However, NAFCU Director of Regulatory Affairs Alicia Nealon disagreed in a prepared statement.
"As we have consistently maintained, NAFCU believes the agency's bid for third-party vendor examination authority is unnecessary given that NCUA is already authorized to thoroughly regulate credit unions and their third-party relationships," she said. "While NAFCU acknowledges the importance of cybersecurity and risk management, we firmly believe that cybersecurity and third-party vendor examination authority do not go hand in hand."
The report was ordered by a congressional committee from the U.S. House of Representatives whose members wanted a better understanding of the cybersecurity threats financial institutions are facing, how they're being handled and in what ways they can be improved.
The report specifically referenced the infamous Target breach and the millions of dollars financial institutions lost as a result, as well as the hits on Neiman Marcus, Michael's Stores and Home Depot.
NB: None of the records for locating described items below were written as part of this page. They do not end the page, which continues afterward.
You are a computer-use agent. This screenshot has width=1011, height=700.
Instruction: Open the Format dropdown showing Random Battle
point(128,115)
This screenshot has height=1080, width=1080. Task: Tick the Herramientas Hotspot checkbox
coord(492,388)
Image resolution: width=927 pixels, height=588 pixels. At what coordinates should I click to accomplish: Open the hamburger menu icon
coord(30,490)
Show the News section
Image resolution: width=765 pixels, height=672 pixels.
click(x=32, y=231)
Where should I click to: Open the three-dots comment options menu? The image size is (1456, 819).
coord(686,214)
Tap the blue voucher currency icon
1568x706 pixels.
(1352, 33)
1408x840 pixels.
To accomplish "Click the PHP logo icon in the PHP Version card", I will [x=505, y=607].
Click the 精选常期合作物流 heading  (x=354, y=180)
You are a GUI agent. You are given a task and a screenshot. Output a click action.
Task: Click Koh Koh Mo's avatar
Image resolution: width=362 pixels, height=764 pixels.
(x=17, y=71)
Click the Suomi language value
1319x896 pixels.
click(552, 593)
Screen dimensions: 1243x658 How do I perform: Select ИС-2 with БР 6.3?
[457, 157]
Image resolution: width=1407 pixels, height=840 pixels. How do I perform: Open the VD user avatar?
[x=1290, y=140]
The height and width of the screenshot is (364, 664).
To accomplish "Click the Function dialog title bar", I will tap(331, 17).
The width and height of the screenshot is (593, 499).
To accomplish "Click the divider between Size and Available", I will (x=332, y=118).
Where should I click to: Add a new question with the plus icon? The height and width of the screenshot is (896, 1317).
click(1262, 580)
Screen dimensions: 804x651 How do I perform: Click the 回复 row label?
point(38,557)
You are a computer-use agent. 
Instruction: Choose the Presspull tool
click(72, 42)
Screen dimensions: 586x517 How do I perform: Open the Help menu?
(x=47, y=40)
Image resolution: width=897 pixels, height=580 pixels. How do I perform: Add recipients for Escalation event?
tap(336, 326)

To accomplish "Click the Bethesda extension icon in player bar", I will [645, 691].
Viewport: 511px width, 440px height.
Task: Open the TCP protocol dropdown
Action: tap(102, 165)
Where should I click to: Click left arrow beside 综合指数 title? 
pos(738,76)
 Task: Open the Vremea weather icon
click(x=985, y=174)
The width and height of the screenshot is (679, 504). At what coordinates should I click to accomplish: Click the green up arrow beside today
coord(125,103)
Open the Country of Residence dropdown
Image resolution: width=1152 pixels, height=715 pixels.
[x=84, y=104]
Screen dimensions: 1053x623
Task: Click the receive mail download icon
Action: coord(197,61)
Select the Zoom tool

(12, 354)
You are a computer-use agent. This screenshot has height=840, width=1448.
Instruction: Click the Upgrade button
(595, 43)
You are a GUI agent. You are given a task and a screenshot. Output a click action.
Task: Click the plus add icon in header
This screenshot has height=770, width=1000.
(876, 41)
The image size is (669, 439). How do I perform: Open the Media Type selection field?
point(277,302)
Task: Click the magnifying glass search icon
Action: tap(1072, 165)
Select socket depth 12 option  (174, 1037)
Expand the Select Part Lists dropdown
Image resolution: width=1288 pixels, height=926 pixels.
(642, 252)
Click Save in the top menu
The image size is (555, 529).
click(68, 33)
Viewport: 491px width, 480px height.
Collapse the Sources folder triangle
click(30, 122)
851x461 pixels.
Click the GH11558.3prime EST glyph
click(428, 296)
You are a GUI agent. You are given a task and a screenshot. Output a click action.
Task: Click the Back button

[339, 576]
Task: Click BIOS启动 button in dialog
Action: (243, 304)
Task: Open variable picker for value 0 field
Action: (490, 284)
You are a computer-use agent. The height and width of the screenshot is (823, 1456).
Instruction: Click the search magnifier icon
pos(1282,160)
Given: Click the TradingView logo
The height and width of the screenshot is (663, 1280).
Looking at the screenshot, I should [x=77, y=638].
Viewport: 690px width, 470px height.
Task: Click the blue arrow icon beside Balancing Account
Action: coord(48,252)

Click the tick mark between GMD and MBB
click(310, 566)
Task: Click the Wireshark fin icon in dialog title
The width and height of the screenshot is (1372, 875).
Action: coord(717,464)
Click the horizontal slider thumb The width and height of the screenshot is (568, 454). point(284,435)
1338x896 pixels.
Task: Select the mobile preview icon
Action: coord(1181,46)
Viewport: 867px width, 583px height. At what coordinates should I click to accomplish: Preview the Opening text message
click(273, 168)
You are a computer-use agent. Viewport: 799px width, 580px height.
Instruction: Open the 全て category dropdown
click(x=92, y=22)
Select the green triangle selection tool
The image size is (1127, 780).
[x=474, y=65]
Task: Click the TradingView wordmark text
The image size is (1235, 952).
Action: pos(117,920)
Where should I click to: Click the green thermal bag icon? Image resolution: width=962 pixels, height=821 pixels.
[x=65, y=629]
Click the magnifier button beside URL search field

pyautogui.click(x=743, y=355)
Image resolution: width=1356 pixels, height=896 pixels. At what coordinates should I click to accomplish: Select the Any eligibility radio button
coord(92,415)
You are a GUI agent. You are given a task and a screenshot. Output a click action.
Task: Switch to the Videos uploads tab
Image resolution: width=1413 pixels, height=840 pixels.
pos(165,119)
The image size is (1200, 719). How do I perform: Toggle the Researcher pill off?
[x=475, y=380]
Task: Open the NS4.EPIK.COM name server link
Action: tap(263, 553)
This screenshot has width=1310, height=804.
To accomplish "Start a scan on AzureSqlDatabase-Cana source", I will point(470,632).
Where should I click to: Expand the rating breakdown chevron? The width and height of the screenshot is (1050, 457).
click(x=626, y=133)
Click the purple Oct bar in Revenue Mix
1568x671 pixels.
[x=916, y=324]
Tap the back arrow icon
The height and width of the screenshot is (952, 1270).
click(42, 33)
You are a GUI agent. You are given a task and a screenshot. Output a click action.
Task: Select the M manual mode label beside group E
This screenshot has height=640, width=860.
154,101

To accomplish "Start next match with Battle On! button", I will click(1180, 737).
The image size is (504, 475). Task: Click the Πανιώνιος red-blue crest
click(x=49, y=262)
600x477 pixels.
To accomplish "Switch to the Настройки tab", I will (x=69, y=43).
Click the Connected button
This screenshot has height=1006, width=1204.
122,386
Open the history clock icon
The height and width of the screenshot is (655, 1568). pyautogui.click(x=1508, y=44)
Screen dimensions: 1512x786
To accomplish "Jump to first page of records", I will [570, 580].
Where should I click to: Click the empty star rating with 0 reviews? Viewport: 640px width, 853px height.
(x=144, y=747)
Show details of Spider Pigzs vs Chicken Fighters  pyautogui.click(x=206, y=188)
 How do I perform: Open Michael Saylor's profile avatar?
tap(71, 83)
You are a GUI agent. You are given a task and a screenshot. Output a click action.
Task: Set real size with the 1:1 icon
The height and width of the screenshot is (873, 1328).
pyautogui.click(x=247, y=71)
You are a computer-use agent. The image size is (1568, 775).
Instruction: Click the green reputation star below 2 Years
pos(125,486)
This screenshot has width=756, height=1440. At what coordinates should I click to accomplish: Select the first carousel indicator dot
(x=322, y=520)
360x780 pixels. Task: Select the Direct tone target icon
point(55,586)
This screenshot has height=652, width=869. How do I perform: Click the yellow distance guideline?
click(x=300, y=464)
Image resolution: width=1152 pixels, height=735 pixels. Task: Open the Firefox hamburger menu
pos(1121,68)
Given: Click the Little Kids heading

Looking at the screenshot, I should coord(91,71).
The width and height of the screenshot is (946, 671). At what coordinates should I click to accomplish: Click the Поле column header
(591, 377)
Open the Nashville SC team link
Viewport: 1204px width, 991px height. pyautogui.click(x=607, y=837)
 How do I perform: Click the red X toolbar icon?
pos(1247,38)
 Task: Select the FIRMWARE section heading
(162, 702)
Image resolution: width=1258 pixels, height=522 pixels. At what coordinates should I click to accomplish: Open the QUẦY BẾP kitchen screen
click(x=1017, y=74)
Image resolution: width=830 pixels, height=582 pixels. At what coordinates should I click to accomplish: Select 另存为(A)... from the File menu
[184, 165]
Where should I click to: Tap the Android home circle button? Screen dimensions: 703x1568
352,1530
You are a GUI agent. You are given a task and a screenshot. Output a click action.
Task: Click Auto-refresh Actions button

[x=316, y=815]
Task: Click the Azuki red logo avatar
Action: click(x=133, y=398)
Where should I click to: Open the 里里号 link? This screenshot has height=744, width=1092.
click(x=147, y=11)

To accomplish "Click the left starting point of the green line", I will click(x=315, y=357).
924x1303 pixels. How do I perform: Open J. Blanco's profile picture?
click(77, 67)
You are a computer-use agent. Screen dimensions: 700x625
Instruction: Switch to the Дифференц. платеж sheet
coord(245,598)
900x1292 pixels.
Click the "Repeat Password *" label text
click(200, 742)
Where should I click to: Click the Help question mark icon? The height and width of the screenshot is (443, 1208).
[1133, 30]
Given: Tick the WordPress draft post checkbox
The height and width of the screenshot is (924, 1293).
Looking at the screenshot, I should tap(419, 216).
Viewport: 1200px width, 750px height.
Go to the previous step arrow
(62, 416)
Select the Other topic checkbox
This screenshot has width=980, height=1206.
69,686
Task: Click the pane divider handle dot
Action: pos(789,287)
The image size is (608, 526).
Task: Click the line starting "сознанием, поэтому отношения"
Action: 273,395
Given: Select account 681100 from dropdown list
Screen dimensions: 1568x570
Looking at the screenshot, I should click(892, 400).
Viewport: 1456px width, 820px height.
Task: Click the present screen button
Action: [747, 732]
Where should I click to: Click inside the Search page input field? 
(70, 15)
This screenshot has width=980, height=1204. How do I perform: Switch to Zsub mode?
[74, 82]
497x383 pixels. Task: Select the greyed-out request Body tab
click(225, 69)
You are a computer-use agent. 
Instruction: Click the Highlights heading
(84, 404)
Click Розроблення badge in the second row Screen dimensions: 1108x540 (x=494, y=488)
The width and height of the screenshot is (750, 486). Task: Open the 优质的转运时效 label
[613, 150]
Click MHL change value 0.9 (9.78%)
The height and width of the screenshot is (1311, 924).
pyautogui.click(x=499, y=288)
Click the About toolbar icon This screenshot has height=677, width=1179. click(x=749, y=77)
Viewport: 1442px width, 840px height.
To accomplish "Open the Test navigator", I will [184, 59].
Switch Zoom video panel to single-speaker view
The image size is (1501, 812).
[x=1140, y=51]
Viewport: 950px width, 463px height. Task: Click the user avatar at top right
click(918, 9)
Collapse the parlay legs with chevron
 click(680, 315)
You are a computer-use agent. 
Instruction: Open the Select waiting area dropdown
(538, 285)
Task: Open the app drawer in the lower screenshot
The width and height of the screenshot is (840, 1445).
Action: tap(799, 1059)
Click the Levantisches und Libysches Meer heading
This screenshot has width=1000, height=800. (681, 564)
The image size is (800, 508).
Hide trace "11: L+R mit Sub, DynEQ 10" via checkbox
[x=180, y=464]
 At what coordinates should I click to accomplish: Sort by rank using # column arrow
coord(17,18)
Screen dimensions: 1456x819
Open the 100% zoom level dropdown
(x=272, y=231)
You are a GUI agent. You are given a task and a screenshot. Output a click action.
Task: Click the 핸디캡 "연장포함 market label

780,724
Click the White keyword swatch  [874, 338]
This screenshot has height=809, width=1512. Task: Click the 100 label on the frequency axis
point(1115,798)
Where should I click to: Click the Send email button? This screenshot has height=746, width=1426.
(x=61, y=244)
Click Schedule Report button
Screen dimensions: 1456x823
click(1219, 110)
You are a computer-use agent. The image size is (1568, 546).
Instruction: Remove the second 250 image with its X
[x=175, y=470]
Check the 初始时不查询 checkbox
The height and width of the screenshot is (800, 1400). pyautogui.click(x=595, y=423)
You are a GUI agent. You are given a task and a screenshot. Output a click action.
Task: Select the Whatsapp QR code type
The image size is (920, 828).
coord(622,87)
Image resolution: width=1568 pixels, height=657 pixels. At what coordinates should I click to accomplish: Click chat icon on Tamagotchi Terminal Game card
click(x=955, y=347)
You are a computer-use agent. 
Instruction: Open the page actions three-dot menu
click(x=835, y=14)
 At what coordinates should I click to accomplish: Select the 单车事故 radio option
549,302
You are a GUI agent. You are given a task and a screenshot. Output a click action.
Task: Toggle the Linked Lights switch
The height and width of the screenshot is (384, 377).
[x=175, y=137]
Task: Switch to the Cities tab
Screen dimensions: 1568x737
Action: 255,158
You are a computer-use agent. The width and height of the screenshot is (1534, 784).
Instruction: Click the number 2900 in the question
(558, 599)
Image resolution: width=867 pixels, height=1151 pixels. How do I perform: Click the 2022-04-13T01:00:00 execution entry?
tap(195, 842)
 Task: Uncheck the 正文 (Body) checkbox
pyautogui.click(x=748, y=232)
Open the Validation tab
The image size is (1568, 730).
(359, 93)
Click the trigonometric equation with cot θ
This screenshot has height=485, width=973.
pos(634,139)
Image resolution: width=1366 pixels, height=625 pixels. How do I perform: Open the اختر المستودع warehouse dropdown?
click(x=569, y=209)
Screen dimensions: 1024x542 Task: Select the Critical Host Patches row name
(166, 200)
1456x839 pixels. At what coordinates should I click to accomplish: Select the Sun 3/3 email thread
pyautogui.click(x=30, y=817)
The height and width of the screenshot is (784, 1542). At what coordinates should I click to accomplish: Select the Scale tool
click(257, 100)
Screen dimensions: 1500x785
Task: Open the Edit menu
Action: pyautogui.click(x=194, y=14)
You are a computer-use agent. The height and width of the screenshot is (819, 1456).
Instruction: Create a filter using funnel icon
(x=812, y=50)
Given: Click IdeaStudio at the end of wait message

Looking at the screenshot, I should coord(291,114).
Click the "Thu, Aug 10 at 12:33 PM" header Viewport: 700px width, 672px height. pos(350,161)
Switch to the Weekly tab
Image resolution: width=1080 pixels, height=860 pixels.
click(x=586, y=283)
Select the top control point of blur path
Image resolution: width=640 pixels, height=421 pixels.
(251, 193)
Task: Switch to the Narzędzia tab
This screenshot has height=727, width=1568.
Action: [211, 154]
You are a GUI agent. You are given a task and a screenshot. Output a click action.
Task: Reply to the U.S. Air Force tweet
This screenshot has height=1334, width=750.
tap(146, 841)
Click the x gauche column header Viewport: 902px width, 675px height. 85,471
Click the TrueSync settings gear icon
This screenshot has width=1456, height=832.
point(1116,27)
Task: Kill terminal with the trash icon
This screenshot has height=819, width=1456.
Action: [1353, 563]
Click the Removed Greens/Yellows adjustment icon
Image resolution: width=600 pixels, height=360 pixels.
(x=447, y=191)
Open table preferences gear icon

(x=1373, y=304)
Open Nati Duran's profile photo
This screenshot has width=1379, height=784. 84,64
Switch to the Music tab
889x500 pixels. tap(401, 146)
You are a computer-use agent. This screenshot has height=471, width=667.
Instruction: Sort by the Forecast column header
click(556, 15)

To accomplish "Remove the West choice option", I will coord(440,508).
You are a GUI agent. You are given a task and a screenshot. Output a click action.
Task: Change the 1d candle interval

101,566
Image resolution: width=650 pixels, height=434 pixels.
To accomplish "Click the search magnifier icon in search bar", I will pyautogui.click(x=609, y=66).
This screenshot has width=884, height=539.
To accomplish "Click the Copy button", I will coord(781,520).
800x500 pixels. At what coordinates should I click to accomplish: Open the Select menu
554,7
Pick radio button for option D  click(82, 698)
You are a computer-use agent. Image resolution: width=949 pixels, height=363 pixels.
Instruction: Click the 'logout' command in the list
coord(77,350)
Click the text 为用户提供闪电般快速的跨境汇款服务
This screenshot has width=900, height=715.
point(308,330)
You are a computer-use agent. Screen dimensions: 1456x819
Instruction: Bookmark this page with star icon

The Target breach alone cost banks and credit unions more than $200 million.
The audit by the GAO was conducted from February 2014 until the start of July 2015. The audit suggested that, along with Congress giving NCUA oversight ability, all regulators should find better ways to collect and analyze the IT and cyber threat data it finds and share them among institutions.
The study noted: "Although each regulator described collecting some information across examinations to assist its oversight, the regulators did not have standardized methods for collecting examination data that could allow them to readily analyze trends in specific information security problems across institutions."
In other words, when auditors asked regulators for the number of deficiencies found during examinations of information security, the answers were varied and were not compiled and organized into categories that made it easy to see where the problems were with each institution. Regulators responded by saying the different operating systems for each regulator and different software being used, depending on the size of the financial institution being examined, made it all but impossible to find patterns or trends in cybersecurity.